**Required work:** Copy exactly the lines of the records below, and only those lines, beginning with the line that contains "558x490 pixels." and ending with the line that contains "Task: Click the Baku".

**Input for this task:**
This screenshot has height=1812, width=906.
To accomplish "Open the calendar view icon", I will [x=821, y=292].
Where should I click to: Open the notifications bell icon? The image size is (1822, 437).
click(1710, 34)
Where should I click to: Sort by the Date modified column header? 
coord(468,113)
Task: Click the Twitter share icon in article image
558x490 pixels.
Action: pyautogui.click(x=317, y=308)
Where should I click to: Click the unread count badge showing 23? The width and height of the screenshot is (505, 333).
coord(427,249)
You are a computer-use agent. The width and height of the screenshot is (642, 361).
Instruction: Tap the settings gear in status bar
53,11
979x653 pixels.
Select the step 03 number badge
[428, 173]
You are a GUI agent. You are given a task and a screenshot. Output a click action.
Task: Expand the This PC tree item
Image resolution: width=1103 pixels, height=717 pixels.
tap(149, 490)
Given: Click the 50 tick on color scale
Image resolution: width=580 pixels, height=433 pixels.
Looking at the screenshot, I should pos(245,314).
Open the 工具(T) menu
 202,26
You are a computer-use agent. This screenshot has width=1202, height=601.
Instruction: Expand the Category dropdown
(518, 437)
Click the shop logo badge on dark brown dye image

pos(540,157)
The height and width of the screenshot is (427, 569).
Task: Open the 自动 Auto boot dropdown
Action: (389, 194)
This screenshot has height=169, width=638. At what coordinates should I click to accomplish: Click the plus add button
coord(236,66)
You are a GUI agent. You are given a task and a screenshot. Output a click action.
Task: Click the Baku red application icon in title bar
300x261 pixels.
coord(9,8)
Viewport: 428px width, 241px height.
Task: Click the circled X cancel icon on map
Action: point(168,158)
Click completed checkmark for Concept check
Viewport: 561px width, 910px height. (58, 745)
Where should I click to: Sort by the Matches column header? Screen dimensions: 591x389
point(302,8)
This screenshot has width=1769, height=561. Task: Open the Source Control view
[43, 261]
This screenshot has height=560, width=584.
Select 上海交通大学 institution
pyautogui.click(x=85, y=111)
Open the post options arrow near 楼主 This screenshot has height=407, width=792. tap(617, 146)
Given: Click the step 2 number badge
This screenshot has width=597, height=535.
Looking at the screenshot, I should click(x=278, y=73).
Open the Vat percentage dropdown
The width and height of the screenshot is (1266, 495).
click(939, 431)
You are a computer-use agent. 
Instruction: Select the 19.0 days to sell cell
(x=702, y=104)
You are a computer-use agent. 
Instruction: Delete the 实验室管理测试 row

**Solution for this exercise:**
558x490 pixels.
Action: pyautogui.click(x=317, y=308)
Where should I click to: Click the unread count badge showing 23? The width and height of the screenshot is (505, 333).
coord(427,249)
You are a computer-use agent. The width and height of the screenshot is (642, 361).
Instruction: Tap the settings gear in status bar
53,11
979x653 pixels.
Select the step 03 number badge
[428, 173]
You are a GUI agent. You are given a task and a screenshot. Output a click action.
Task: Expand the This PC tree item
Image resolution: width=1103 pixels, height=717 pixels.
tap(149, 490)
Given: Click the 50 tick on color scale
Image resolution: width=580 pixels, height=433 pixels.
Looking at the screenshot, I should pos(245,314).
Open the 工具(T) menu
 202,26
You are a computer-use agent. This screenshot has width=1202, height=601.
Instruction: Expand the Category dropdown
(518, 437)
Click the shop logo badge on dark brown dye image

pos(540,157)
The height and width of the screenshot is (427, 569).
Task: Open the 自动 Auto boot dropdown
Action: (389, 194)
This screenshot has height=169, width=638. At what coordinates should I click to accomplish: Click the plus add button
coord(236,66)
You are a GUI agent. You are given a task and a screenshot. Output a click action.
Task: Click the Baku red application icon in title bar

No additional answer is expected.